- **Document passage**:
-*-*-

Regional lumbering was in its heyday in the 1870s and there were some smug beliefs the woods would never be "lumbered out" when George VanEtten and Frederick A. Kaiser conferred, pooled monies and set up camp on the Pinconning River.
Their firm, VanEtten, Kaiser & Co., was formulated in February 1872 with determination to be a great one in that area despite the fact great forest fires the previous fall had taken their toll in the neighboring pinelands. They proceeded to buy up vast tracts of lands and by late 1872 had an initial sawmill in operation there.
The firm platted a 100-acre settlement along the Pinconning River, started a company general store and post office, and set out village lots. The river's name was derived from an Indian word, "O-pin-nic-con-ing," meaning a place where wild potatoes grew abundantly. Pinconning Township, when established a year later, also adopted the name.
VanEtten, Kaiser & Co., still not satisfied, extended their pine holdings on both west and south. The late George E. Butterfield, county historian, said the firm held approximately 16,000 acres of pineland when it founded another village, given the name of Kaiserville, on the far west end of holdings. This was on the headwaters of the Kawkawlin River.
During the year 1873 the railroad was built from Pinconning to Kaiserville, with the entire 11-mile stretch crossing company lands. The intention was to move timber faster by rail than wagon from camp to sawmills in Pinconning and Kaiserville. The line was known as the Pinconning & Kaiserville Railroad.

-*-*-

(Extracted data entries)
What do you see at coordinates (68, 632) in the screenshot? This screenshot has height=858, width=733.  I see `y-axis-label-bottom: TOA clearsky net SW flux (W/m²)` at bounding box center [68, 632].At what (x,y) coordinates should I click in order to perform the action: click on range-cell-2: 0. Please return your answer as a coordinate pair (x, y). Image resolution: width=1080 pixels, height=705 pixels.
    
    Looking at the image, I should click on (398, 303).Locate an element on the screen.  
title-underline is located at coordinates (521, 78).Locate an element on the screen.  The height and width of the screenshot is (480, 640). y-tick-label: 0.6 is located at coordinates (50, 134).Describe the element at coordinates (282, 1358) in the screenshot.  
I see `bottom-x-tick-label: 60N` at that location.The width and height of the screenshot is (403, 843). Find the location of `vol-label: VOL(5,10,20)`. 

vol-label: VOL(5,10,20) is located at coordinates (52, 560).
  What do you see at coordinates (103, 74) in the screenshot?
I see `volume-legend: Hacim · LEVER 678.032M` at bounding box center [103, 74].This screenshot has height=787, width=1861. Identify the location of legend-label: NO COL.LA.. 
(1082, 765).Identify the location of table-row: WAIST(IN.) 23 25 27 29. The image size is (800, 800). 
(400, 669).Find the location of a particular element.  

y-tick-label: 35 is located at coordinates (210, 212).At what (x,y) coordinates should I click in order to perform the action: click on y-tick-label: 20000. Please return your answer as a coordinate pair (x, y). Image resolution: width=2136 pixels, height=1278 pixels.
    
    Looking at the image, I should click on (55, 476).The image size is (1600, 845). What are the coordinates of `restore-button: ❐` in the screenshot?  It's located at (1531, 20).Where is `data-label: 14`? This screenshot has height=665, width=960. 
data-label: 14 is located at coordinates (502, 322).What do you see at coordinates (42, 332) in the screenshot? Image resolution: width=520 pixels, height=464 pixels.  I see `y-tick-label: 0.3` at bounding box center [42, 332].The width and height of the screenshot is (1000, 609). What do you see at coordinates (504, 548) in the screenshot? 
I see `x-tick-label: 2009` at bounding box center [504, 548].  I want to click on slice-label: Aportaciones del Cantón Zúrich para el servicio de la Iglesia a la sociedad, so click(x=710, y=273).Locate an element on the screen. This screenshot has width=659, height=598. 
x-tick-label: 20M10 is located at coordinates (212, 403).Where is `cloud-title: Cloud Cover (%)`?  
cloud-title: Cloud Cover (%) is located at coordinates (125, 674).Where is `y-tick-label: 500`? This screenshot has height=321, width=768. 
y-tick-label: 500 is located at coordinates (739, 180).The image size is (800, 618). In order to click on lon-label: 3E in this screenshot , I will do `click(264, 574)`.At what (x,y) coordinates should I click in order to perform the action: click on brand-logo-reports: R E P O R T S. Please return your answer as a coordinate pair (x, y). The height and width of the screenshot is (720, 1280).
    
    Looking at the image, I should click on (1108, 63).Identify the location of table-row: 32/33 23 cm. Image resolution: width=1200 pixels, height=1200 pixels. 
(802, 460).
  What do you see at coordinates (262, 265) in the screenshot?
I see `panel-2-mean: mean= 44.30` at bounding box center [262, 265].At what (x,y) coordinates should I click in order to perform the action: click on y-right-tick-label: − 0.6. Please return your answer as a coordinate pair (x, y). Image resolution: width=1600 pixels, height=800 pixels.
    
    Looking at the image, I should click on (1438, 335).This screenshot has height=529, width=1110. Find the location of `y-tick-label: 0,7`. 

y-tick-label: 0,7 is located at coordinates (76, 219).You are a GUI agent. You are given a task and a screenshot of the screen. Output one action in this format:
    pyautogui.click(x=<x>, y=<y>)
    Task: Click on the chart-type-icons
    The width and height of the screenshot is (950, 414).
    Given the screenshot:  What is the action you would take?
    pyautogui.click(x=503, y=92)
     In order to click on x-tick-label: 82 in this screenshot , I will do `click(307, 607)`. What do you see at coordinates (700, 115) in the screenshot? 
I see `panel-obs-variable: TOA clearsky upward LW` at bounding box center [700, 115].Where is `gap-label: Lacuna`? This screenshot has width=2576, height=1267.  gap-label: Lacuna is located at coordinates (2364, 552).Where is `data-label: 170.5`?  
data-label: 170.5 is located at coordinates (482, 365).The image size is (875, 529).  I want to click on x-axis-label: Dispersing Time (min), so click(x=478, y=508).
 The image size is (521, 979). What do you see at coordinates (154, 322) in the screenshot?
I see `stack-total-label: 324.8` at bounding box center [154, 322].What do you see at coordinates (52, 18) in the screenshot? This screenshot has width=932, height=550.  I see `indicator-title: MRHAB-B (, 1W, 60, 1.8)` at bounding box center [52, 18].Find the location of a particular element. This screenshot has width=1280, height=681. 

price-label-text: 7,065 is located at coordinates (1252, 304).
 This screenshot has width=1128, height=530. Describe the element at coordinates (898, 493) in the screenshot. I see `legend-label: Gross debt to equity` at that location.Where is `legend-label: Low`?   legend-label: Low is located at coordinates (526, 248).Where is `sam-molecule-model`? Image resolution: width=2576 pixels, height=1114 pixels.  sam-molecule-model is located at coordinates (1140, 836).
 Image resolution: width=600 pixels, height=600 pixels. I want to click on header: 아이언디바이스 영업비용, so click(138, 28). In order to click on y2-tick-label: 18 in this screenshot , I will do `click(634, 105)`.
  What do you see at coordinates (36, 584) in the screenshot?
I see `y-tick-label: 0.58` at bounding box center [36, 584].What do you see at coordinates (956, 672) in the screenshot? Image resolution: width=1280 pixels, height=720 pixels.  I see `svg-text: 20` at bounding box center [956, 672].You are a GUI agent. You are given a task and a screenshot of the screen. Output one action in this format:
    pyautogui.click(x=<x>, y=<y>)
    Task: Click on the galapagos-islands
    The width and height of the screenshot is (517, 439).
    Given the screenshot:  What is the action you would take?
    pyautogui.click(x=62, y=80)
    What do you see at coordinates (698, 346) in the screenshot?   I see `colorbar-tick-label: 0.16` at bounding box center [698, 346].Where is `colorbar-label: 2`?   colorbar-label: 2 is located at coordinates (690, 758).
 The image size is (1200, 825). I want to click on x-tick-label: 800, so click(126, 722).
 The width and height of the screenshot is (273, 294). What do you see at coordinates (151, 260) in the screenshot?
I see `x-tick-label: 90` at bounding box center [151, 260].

-*-*-

- **Task**: Can you extract the portion of the lumbering history passage from "Regional lumbering was" to "the Pinconning River.", copied word for word?

- **Written reply**:
Regional lumbering was in its heyday in the 1870s and there were some smug beliefs the woods would never be "lumbered out" when George VanEtten and Frederick A. Kaiser conferred, pooled monies and set up camp on the Pinconning River.